Player Ranking for a game with random teams

I am working on an algorithm to evaluate individual players in a team game. The problem is that there are no fixed teams - every time 10 players want to play, they are divided into two (several) even teams and play with each other. For this reason, it makes no sense to evaluate teams, and instead we need to rely on individual player ratings.

There are a number of issues that I want to take into account:

  • New players need some kind of preliminary rating in order to achieve their “real” rating before their rating will be the same as experienced players.
  • The system should take into account that a team can consist of a combination of player skill levels - for example. one really good, one good, two mediocre, and one really poor. Therefore, a simple "average" rating of players will probably not be sufficient, and it probably needs to be taken into account in some way.
  • Ratings are adjusted after each game, so the algorithm should be based on each game, and not on the "rating period". This may change if a good solution appears (I know that Glicko uses a rating period).
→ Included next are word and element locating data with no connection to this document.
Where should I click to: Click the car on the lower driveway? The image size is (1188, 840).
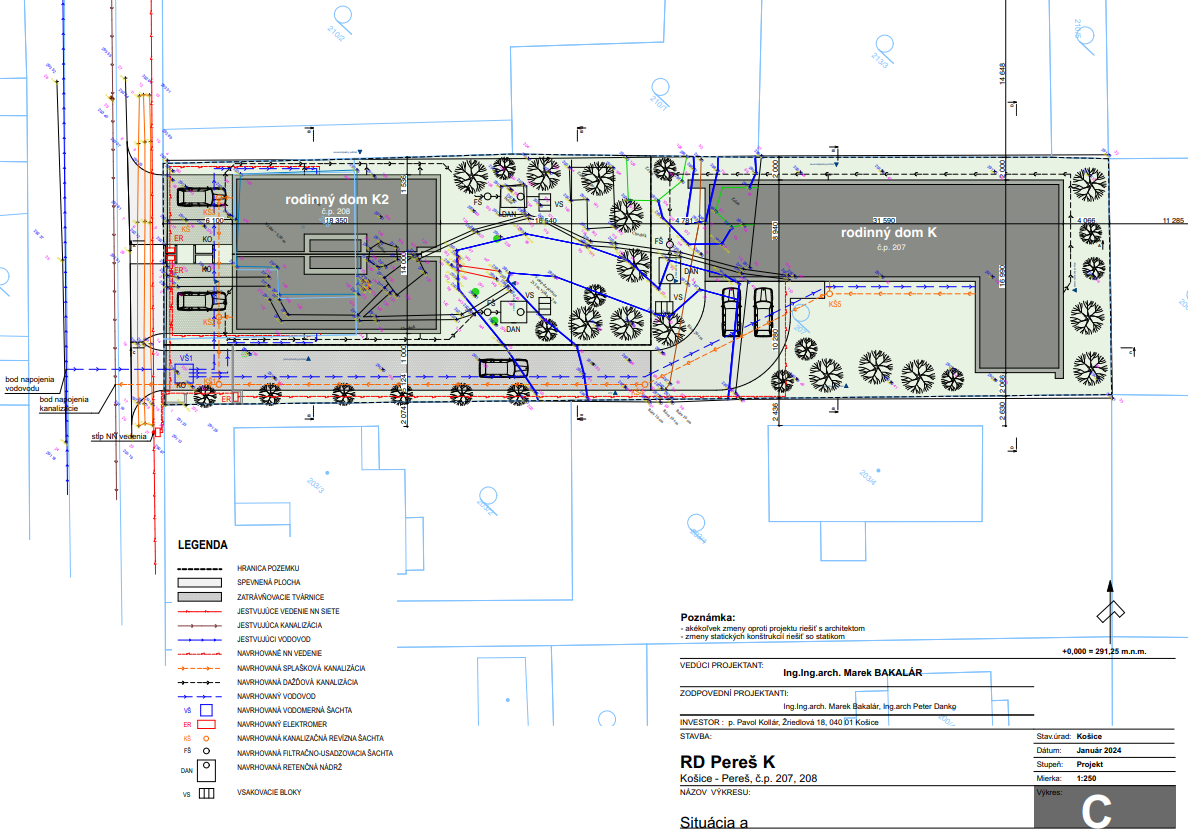coord(503,368)
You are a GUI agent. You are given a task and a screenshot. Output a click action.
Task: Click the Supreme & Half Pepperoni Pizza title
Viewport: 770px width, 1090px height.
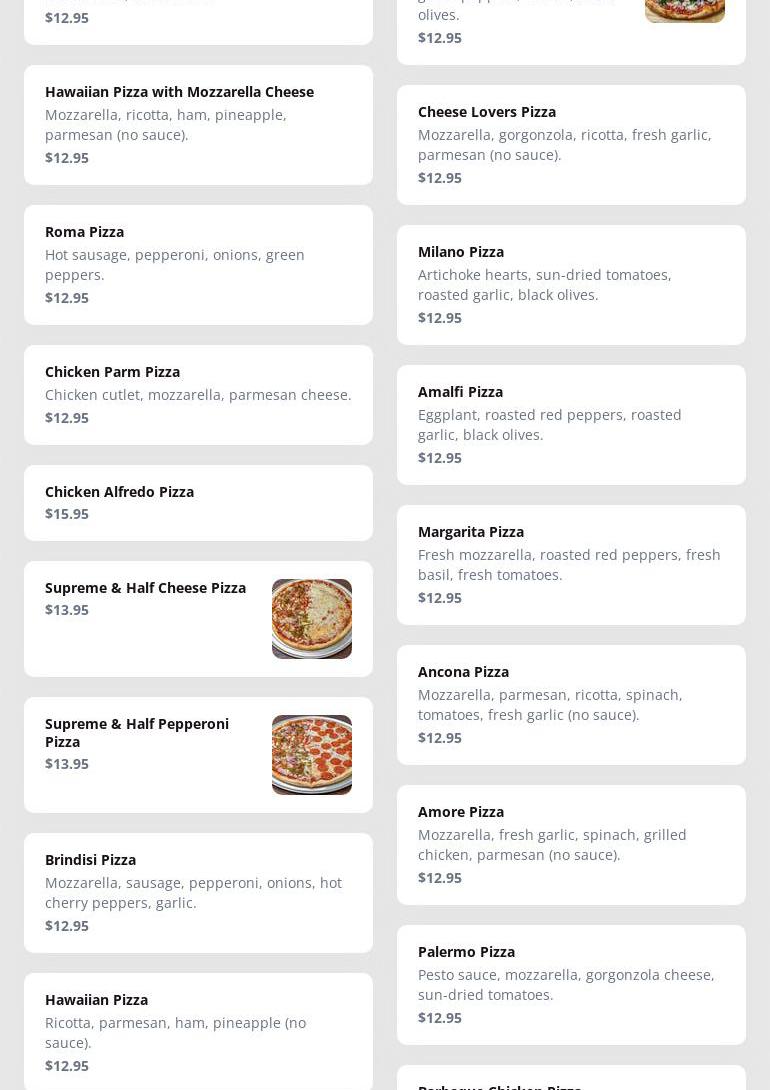[x=137, y=732]
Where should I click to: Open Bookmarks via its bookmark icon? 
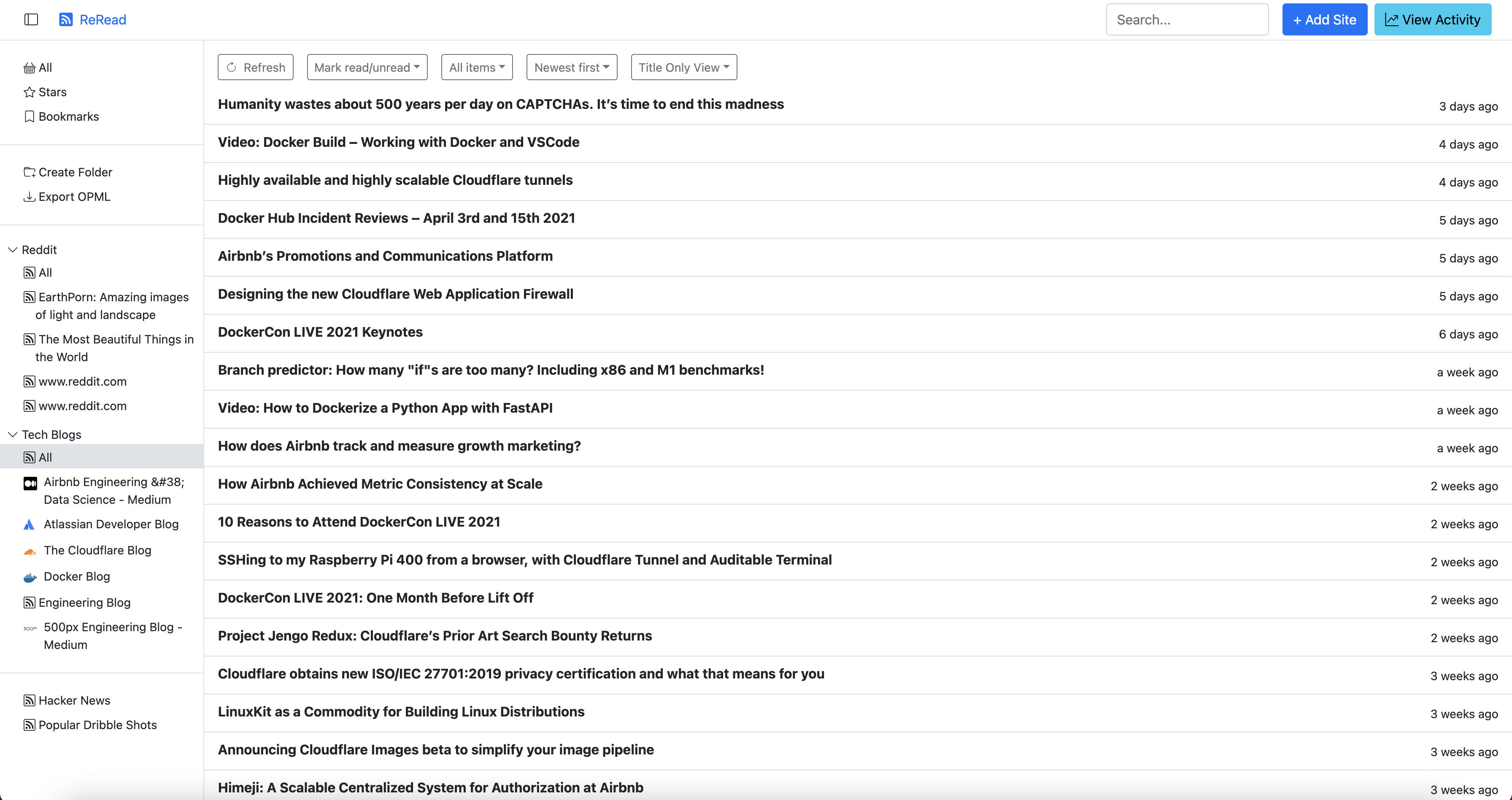30,117
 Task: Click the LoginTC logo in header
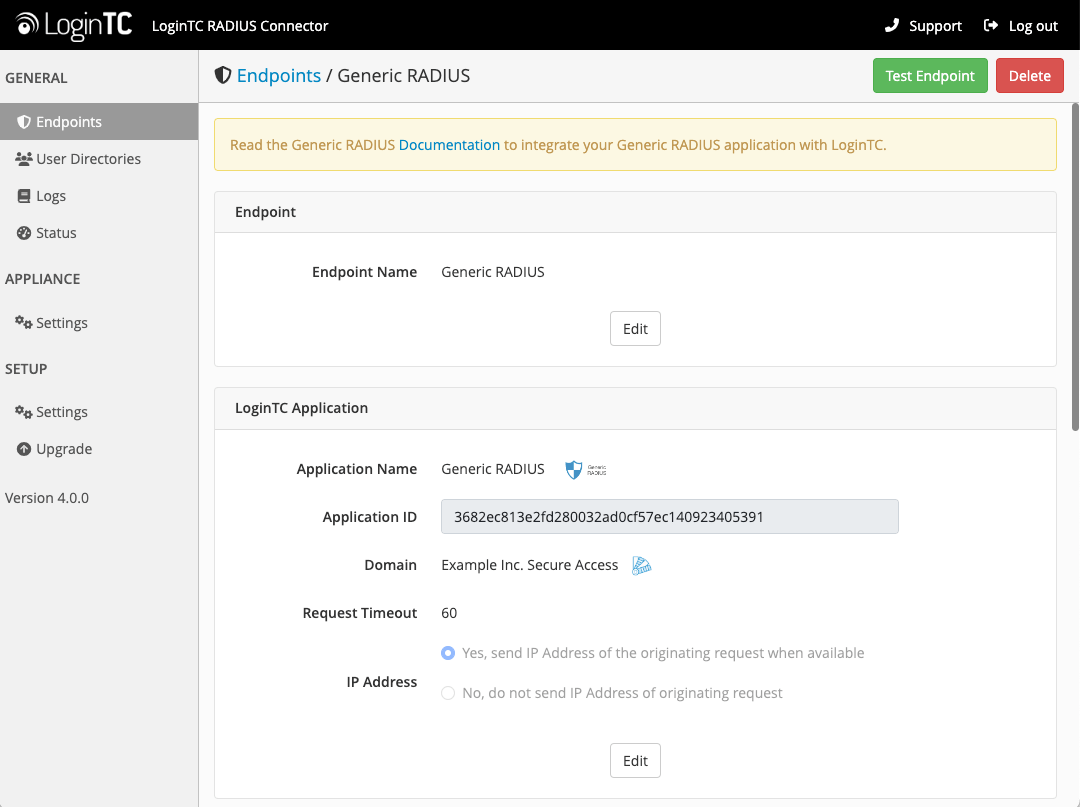coord(74,25)
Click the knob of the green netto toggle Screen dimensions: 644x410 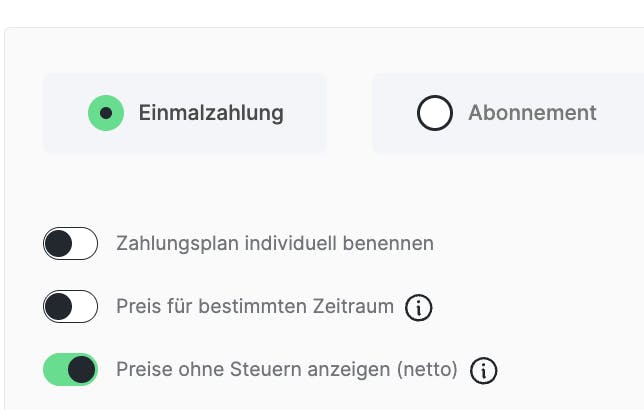[82, 370]
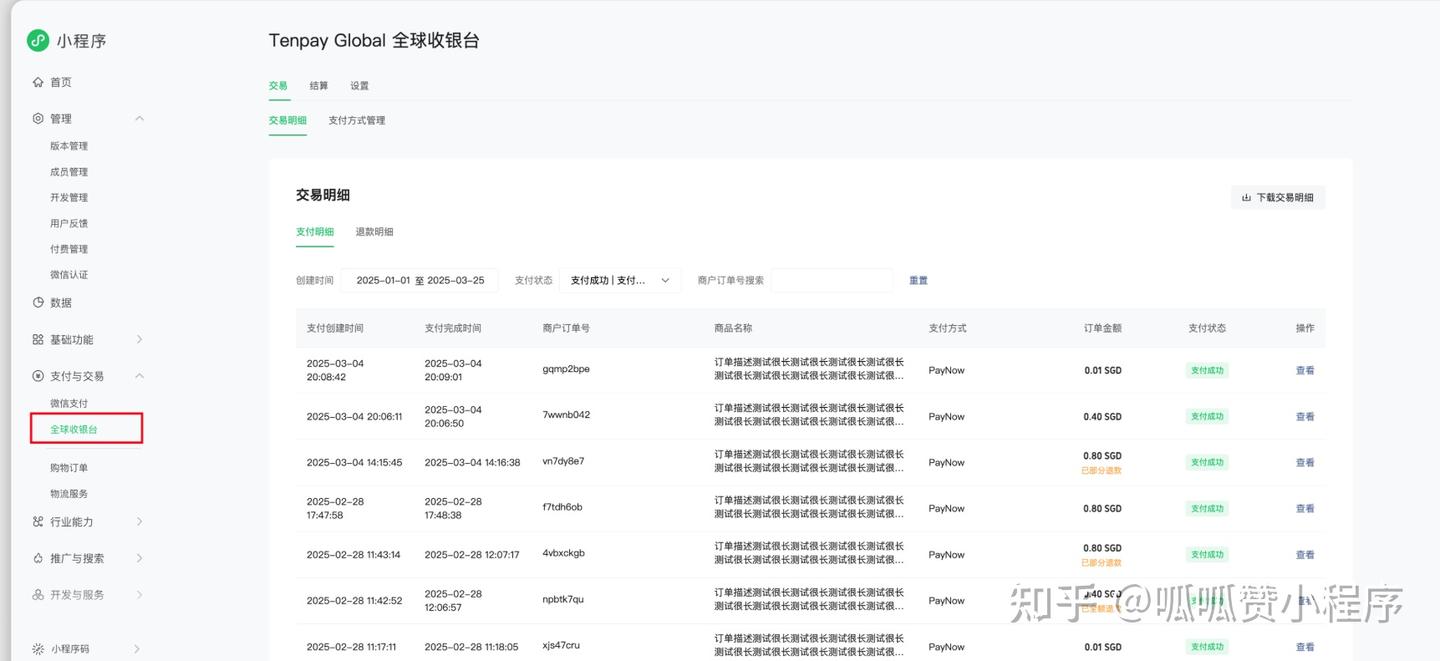Open the 支付状态 payment status dropdown
This screenshot has width=1440, height=661.
coord(619,280)
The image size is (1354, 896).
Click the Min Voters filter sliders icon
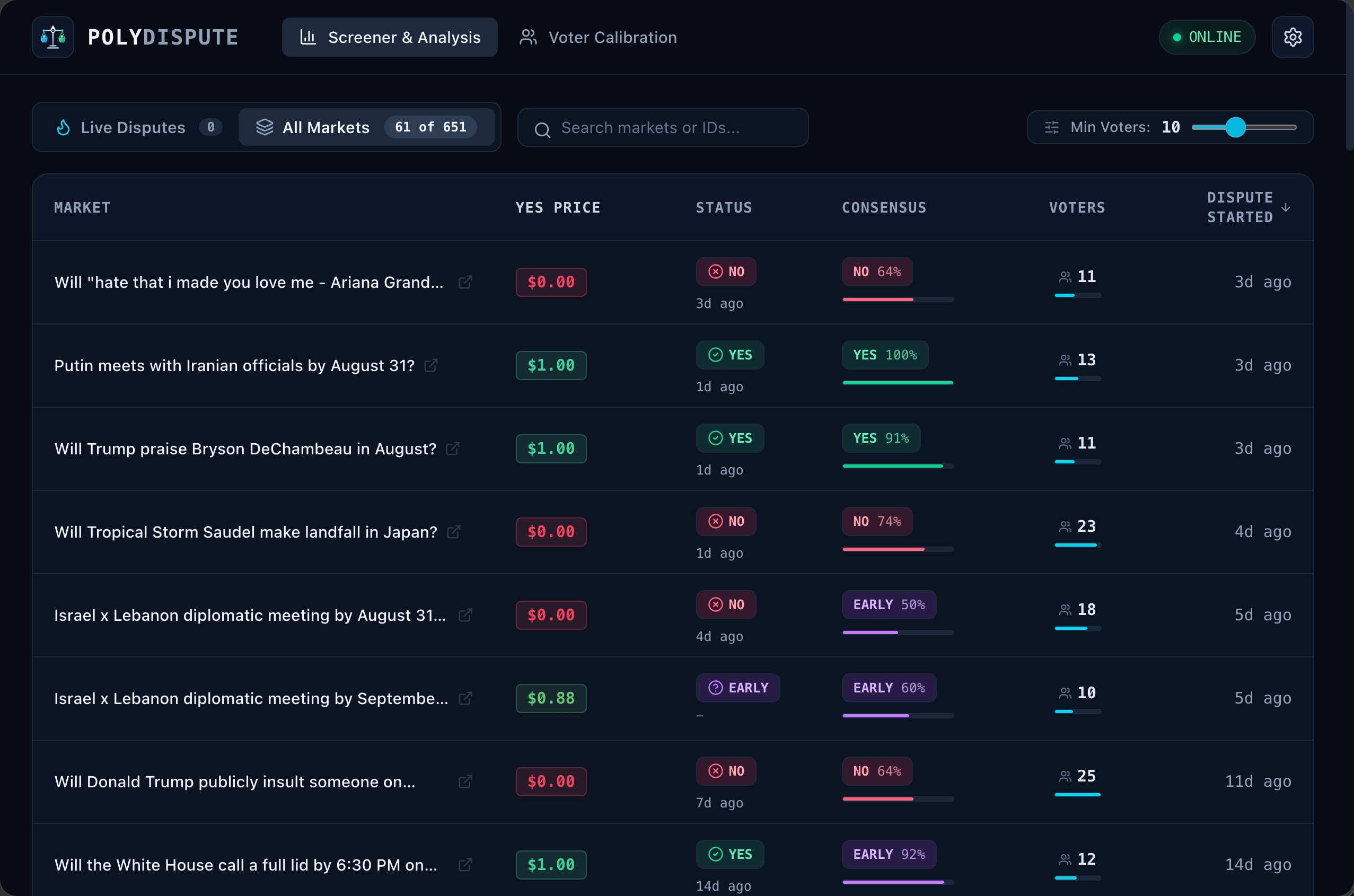click(1052, 127)
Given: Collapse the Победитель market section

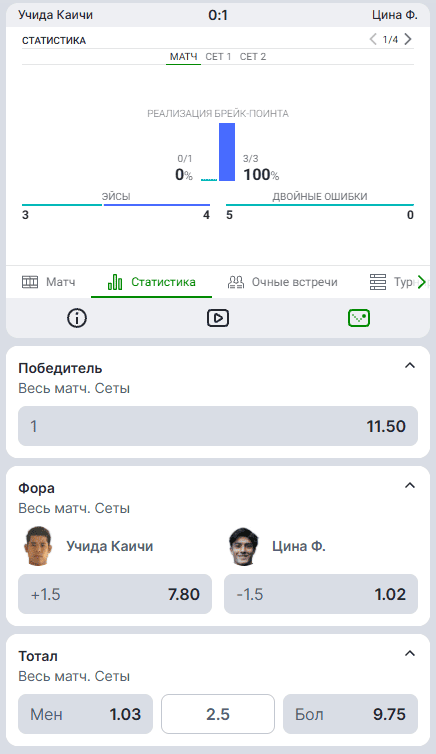Looking at the screenshot, I should pyautogui.click(x=410, y=366).
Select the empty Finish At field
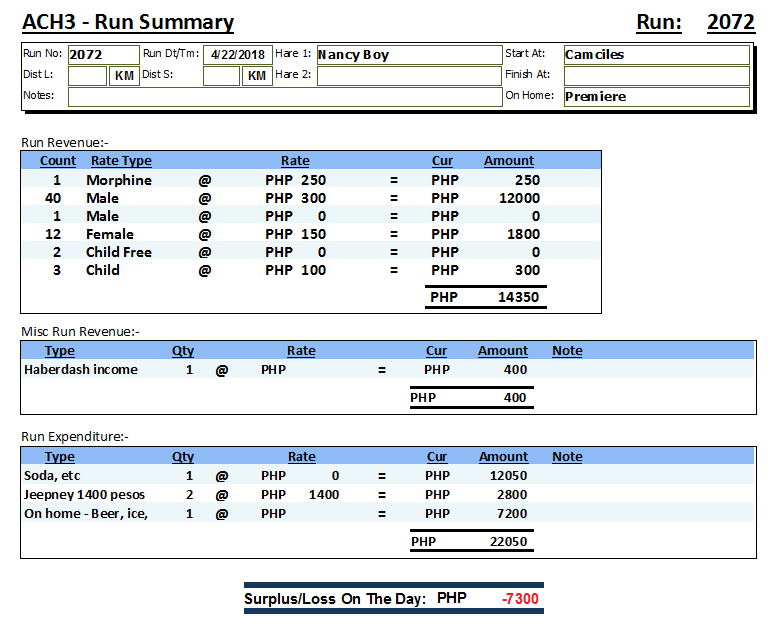The image size is (777, 625). 656,76
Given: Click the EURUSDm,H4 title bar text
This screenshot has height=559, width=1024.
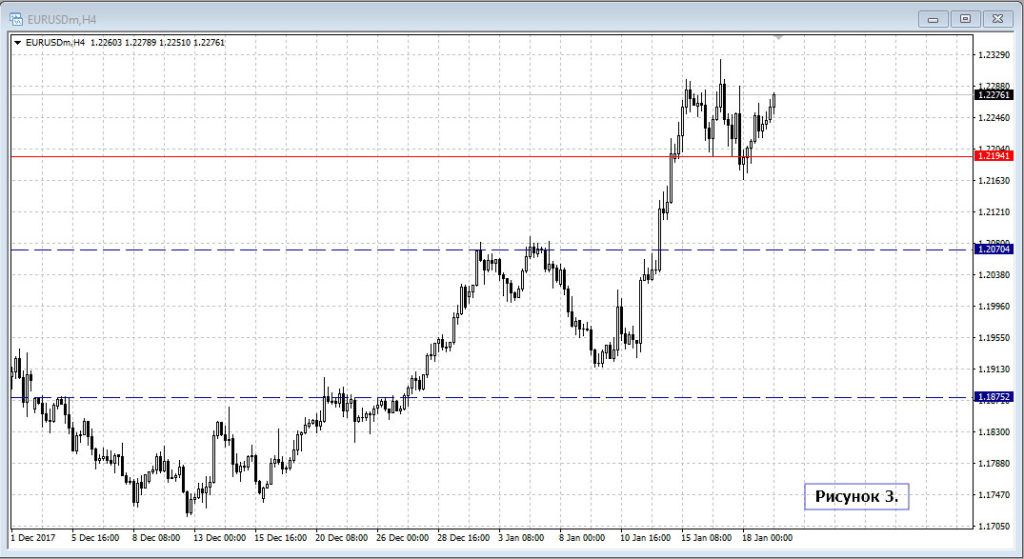Looking at the screenshot, I should (60, 17).

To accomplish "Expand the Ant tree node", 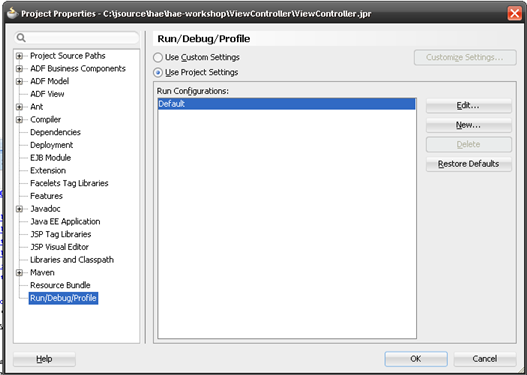I will (x=19, y=107).
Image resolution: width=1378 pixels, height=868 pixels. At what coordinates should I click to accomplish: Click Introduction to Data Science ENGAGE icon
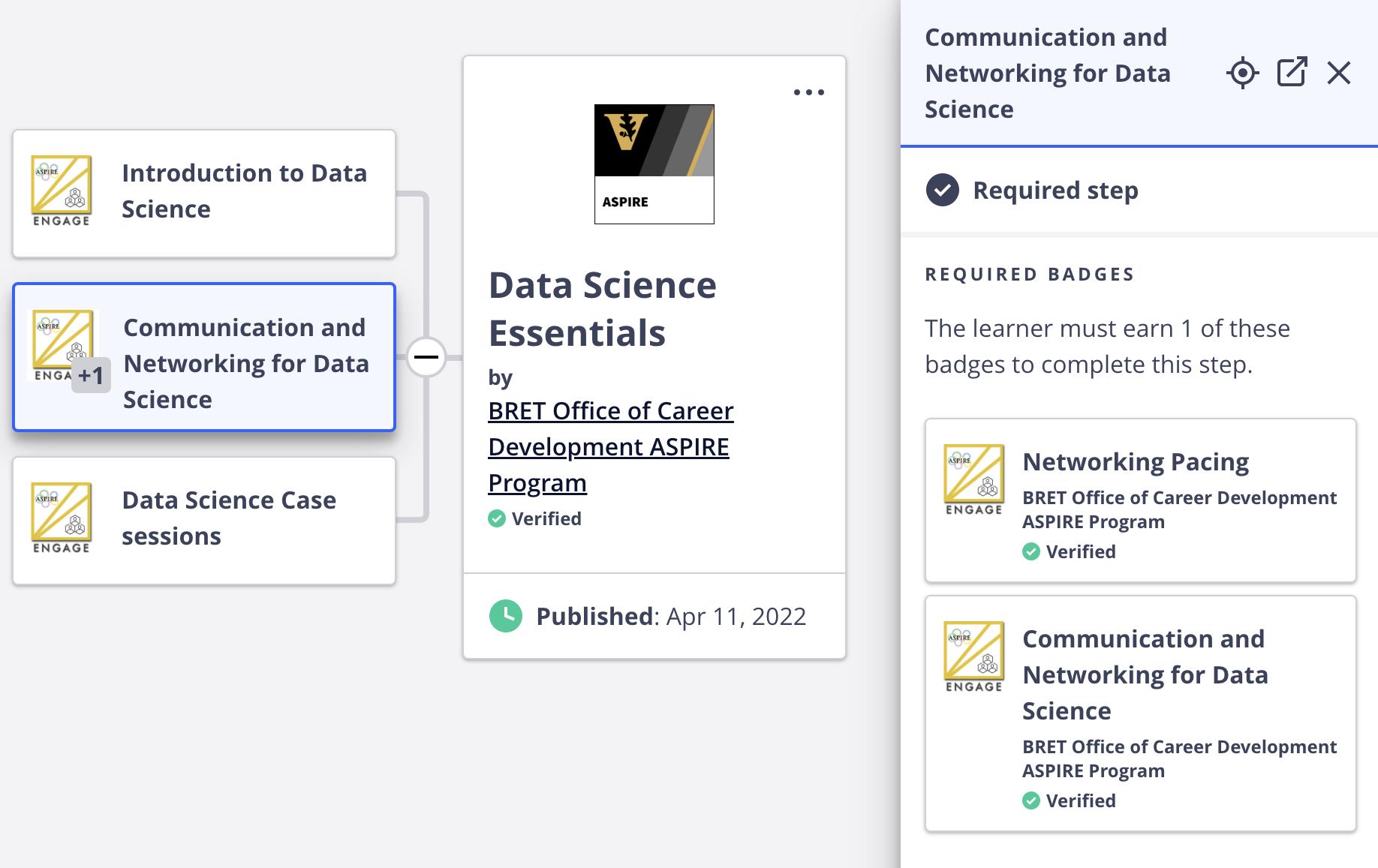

Please note that cheating is not a problem for this algorithm, since we have other measures for checking players.

I looked through TrueSkill , Glicko and ELO (this is what we are using now). I like the idea of ​​TrueSkill / Glicko, where you have a deviation that is used to determine how accurate the estimate is, but none of the algorithms take random teams into account, and seems to be mainly based on 1v1 or FFA games.

It has been suggested that you rate players as if each player from the winning team beat all the players in the losing team (25 “duels”), but I'm not sure if this is the right approach, as it can be a wildly inflate rating when the really poor player is in the winning team and gets a win against a very good player in the losing team.

Any suggestions are welcome!

EDIT: I'm looking for an algorithm for installed players + a way to rank newbies, not two combined. Sorry for the confusion.

No AI, and players play with each other. Games are determined by win / loss (no draw).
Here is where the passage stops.